Digo esto porque, aun mi fascinación por ella, en esta película Larson destaca tanto delante y detrás de las cámaras.

Respecto al apartado actoral, su papel era muy especial y ella ha sabido interpretarlo a la perfección. Kit es una persona muy diferente al prototipo de persona corriente. Es una mujer adulta que aún no ha pasado el periodo de madurez, la cual no está conforme con vivir al pie de las normas de la sociedad estipuladas como normales. Ella quiere imaginar, crear y compartir, vivir por su trabajo no para su trabajo. Este conjunto de características son un cóctel explosivo que Larson ha servido muy bien.

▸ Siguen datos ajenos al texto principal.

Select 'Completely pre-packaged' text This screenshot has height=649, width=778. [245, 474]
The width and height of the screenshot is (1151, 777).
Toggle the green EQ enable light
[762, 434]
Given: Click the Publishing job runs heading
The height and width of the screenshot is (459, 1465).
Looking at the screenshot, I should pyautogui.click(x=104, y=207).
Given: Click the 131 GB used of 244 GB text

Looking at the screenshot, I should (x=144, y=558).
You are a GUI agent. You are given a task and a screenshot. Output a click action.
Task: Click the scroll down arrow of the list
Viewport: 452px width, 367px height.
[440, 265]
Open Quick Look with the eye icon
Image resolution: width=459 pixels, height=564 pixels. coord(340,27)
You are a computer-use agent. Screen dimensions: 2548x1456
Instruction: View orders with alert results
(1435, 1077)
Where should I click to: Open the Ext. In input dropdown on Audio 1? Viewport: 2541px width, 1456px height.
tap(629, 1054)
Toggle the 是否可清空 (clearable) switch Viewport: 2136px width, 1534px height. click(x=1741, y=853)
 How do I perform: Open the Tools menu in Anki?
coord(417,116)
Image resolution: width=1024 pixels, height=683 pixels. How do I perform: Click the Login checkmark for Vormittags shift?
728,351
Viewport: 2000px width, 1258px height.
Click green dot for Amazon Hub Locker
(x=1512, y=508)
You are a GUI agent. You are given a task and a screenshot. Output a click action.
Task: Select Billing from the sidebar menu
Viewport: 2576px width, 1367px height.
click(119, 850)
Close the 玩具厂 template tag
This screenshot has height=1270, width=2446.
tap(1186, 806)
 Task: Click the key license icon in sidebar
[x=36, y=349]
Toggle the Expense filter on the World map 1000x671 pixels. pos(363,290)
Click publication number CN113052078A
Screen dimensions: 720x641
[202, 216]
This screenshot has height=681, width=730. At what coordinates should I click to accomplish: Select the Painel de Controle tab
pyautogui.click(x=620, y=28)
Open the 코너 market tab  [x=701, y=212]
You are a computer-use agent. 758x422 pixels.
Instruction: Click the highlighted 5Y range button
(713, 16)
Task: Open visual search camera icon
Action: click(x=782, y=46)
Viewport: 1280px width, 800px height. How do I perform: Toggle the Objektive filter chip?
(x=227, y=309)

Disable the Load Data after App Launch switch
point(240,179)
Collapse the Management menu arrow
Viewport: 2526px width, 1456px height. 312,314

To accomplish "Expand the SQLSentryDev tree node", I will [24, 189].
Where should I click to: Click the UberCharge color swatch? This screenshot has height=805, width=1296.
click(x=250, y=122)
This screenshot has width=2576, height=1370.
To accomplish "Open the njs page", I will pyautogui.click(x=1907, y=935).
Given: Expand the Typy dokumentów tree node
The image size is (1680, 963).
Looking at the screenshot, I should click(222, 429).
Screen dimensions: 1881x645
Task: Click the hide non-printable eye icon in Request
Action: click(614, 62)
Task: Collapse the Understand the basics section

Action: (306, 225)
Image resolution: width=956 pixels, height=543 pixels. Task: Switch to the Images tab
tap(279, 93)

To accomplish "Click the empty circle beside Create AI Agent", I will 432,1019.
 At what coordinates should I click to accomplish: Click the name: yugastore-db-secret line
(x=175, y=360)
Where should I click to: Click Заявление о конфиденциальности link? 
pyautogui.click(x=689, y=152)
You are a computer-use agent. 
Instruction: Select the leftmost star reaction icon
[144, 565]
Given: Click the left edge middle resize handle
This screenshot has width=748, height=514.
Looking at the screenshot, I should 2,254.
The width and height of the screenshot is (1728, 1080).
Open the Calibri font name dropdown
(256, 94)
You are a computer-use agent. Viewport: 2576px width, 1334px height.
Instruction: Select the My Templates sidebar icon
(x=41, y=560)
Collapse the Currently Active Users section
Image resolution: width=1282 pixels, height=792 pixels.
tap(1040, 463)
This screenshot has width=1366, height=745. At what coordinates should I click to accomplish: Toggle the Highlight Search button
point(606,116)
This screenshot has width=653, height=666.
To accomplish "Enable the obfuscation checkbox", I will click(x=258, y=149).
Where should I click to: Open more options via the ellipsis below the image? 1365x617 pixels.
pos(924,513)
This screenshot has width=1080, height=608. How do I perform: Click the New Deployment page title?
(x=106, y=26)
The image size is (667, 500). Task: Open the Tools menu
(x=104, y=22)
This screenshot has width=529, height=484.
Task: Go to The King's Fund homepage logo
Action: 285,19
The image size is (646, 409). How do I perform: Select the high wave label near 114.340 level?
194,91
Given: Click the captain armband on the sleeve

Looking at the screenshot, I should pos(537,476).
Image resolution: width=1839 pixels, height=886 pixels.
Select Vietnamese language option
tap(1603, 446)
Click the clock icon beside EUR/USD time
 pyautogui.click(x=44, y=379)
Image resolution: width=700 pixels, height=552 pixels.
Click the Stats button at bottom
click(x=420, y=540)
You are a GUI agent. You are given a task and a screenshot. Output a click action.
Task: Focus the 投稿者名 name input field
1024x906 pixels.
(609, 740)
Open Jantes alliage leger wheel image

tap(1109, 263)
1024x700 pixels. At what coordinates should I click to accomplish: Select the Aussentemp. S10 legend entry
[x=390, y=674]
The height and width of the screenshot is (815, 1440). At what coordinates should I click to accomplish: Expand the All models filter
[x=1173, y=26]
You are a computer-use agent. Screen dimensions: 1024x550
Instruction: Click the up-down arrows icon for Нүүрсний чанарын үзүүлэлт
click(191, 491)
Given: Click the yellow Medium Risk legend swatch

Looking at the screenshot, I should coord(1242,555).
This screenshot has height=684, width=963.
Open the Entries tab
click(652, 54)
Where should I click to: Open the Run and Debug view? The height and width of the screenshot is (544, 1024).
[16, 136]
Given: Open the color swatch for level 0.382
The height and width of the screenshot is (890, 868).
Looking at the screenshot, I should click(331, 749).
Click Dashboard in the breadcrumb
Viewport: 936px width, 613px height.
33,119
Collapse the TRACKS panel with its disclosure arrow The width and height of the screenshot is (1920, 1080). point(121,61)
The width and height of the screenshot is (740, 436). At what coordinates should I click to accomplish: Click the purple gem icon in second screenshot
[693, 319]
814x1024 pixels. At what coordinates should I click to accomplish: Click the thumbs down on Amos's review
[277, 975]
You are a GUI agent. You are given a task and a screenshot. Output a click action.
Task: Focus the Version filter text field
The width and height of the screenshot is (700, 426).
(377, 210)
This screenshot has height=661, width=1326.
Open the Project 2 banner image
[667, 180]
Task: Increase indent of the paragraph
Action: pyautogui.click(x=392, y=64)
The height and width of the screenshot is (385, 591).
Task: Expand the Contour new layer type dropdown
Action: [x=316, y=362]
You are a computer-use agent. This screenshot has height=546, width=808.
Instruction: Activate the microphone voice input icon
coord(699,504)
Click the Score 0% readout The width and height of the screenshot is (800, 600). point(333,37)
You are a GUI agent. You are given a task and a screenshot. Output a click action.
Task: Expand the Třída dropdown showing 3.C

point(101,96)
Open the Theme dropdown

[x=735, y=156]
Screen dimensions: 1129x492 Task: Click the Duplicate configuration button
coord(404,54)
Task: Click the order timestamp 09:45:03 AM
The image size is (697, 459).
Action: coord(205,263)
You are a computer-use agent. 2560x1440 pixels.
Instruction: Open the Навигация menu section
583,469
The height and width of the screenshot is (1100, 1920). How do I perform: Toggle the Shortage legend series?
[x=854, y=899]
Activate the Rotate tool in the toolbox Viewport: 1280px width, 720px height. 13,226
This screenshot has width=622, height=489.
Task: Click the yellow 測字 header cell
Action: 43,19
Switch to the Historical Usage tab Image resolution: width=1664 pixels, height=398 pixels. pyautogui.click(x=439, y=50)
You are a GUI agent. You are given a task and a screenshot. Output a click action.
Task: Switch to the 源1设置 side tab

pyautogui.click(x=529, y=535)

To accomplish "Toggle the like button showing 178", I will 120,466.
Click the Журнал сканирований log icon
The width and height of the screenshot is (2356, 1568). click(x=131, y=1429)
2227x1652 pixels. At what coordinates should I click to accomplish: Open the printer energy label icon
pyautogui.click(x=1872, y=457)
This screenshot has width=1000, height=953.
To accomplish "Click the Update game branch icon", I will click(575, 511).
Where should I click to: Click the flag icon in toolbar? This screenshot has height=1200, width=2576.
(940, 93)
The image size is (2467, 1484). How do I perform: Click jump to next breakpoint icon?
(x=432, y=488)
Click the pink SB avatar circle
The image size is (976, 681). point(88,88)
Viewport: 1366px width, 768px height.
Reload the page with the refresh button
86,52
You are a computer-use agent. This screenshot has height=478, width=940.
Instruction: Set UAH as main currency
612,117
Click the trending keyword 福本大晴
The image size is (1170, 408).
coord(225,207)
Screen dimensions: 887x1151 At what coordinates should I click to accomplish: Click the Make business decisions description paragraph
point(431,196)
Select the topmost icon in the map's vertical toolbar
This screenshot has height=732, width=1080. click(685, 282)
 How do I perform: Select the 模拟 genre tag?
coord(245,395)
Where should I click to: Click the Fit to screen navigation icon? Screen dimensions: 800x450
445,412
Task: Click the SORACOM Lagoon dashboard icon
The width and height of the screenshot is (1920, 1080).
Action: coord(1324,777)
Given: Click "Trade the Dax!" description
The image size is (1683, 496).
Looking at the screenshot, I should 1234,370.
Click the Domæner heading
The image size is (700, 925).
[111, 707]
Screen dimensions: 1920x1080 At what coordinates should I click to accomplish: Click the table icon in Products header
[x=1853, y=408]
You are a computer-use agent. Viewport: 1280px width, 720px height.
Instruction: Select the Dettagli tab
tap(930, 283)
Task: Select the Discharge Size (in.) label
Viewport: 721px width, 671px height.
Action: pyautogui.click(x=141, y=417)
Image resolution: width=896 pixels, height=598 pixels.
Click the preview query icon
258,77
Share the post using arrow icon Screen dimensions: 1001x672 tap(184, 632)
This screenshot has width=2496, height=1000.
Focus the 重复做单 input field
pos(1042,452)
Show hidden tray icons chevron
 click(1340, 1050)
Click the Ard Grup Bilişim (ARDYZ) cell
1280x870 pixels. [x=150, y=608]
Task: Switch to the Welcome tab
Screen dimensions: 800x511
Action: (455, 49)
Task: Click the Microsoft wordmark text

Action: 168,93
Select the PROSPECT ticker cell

Y respecto a la dirección, nos encontramos que aun no ser una dirección magistral (es su primer film, no le podemos pedir tampoco matricula de honor), consigue algo que es esencial para la película, transmitir sentimiento. La manera con la que juega con los planos para hacernos ver (y sentir) lo que está escrito en el guión es un punto muy fuerte de la película. Son estos pequeños detalles con los que juega, lo que la hace grande en determinados momentos.

No todos los unicornios son bellos

Pero claro, ni en un mundo lleno de arcoíris y unicornios se pueden evitar los aspectos negativos, y esta película no iba a ser menos. Así que sin más espera, empecemos.

Creo que el principal problema de la película es curiosamente su inicio. Y es que no era tarea fácil presentarnos la personalidad de Kit y sus problemas. Por esa razón los 20 primeros minutos del film son la parte que mas cojean de la película. ¿La causa? Querer meter un excesivo humor a la situación dramática de Kit, concretamente los padres de Kit y Kevin (el supuesto amigo de la familia).

Con los padres de Kit (Joan Cusack y Bradley Whitford) la cosa se soluciona a medida que transcurre la película, se abandona esa faceta ‘cómica’ del principio, por una más dramática en mitad y final de la película.

Pero en el caso de Kevin (Karan Soni) no. En cada aparición que sale se quiere meter un humor rudo y poco inteligente que rompe con el clima establecido y eso afecta al film, mucho.

Conclusión

Unicorn Store nos presenta una historia escrita con el corazón sobre cómo las personas se aceptan a ellas mismas, cómo encuentran su lugar en la sociedad, y más importante aún, cómo encontrar la felicidad. La protagonista se sumerge en una aventura donde la búsqueda para obtener el unicornio no deja de ser una metáfora de cómo encontrar la felicidad. Eso sí, peca en suministrar un humor innecesario en determinados momentos que hacen que su inicio (y algunos momentos de la mitad) sean irregulares. Pero aun ser irregular, no deja de ser enternecedora.